- [Set task]:
Copy out the records verbatim, from the line containing "600x451 pixels. At" through the end of the records, both ends included, and leave the pictures out.

--- Exercise data ---

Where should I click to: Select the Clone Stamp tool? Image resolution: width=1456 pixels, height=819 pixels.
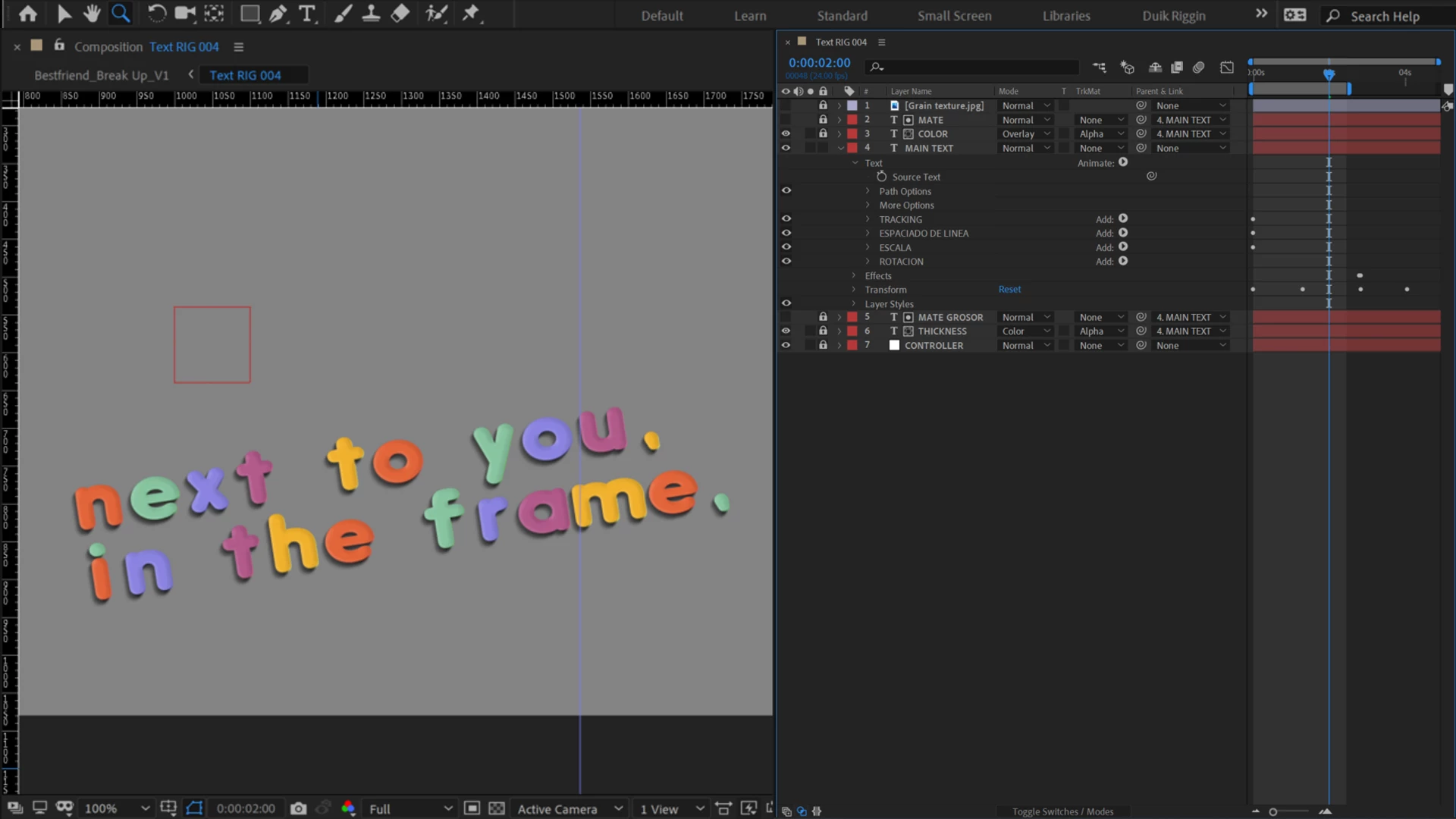[x=371, y=14]
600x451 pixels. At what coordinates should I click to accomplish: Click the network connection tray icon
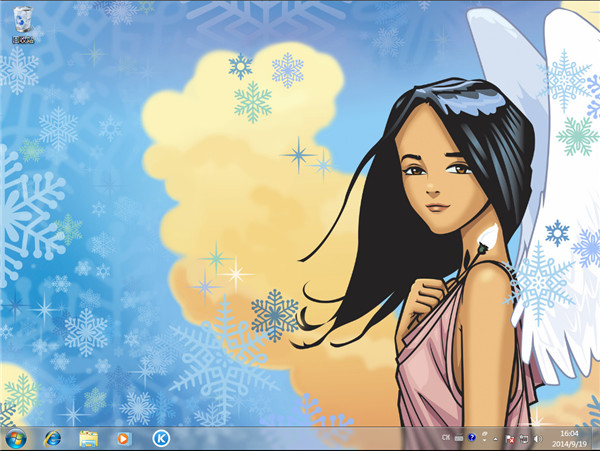click(x=523, y=438)
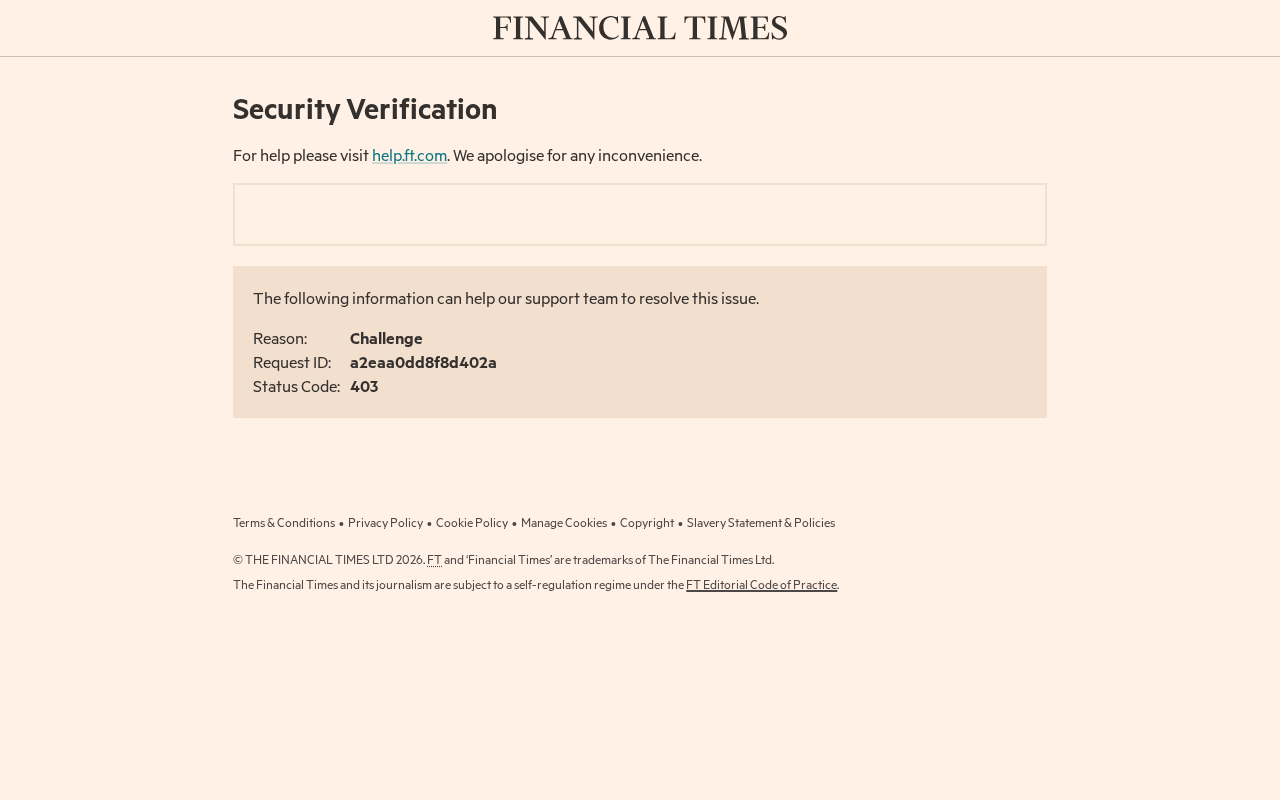Click the copyright notice text line
1280x800 pixels.
tap(504, 560)
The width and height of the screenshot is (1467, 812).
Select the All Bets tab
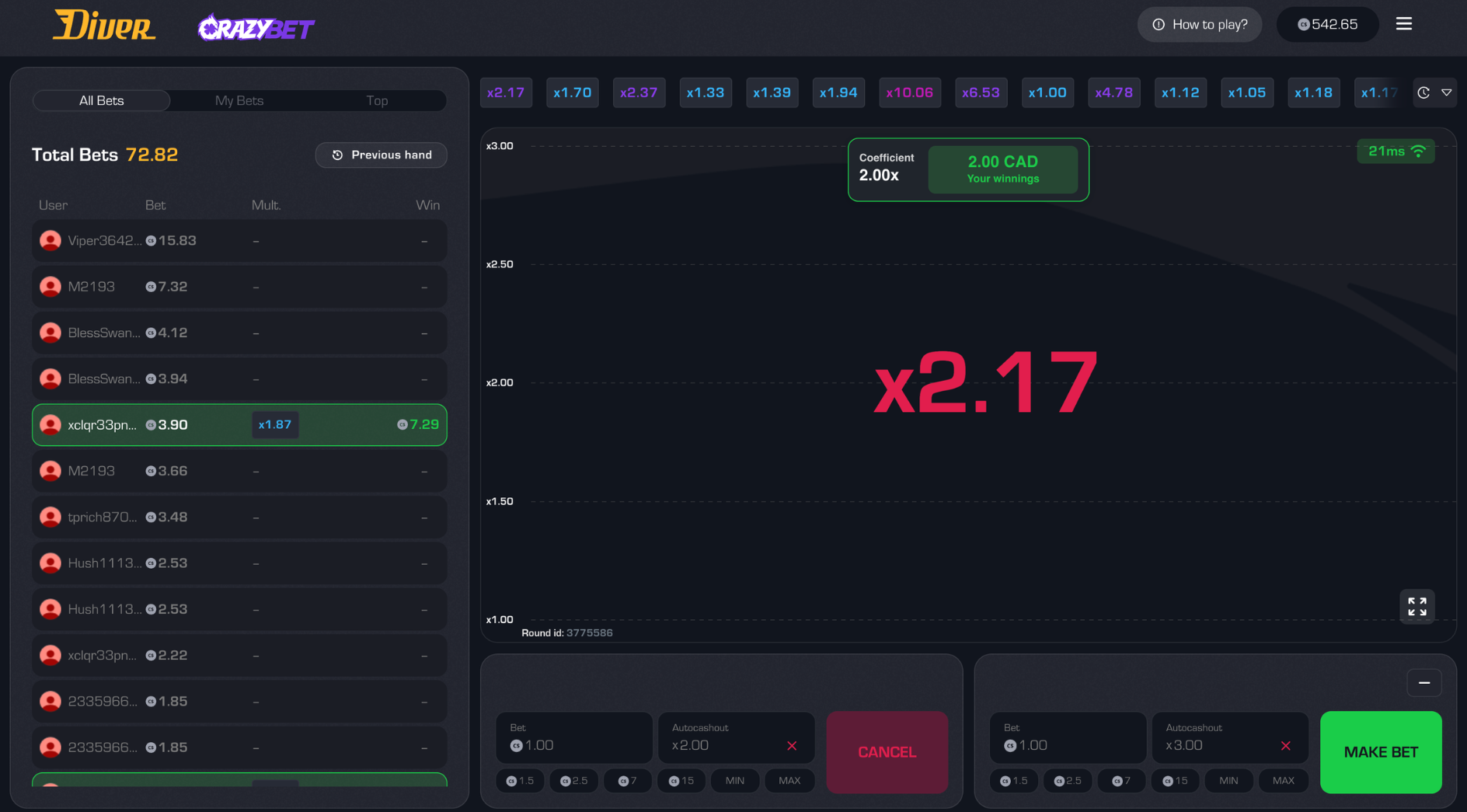click(102, 101)
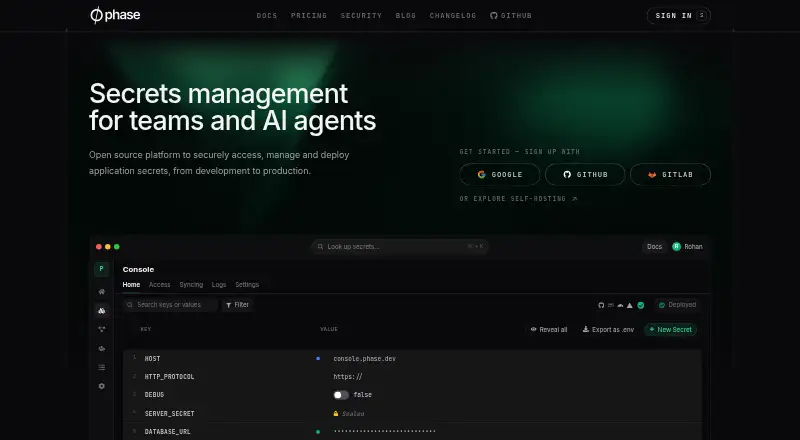The height and width of the screenshot is (440, 800).
Task: Open Pricing in the top navigation
Action: click(x=309, y=16)
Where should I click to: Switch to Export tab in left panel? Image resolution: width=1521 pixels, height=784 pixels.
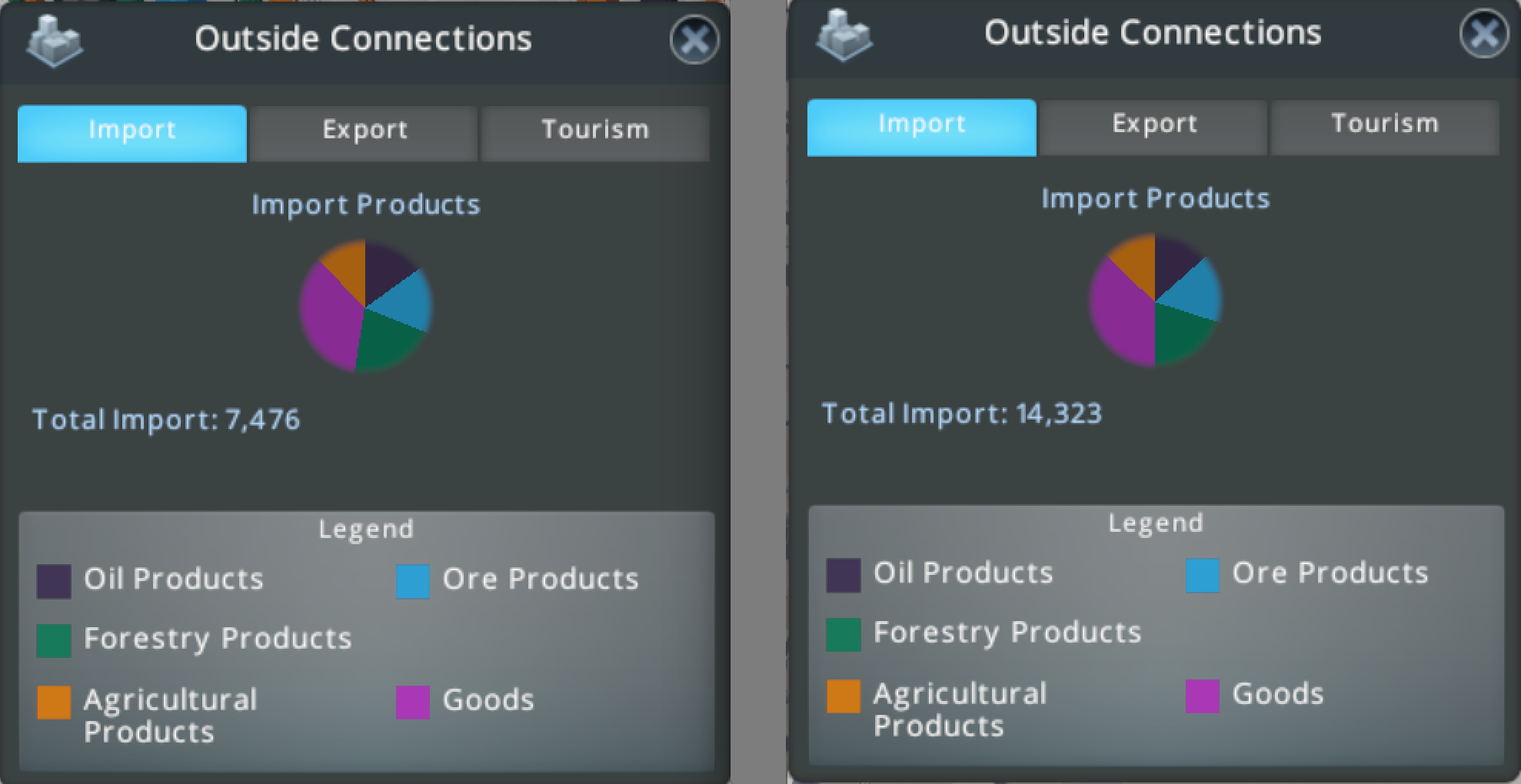(364, 131)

---

- [Solution below]:
600x451 pixels. At what coordinates should I click to accomplish: Click the network connection tray icon
click(x=523, y=438)
Click the copyright notice text line
1280x800 pixels.
tap(504, 560)
The width and height of the screenshot is (1467, 812).
Select the All Bets tab
click(102, 101)
The height and width of the screenshot is (440, 800).
Task: Open Pricing in the top navigation
Action: click(x=309, y=16)
Where should I click to: Switch to Export tab in left panel? Image resolution: width=1521 pixels, height=784 pixels.
(364, 131)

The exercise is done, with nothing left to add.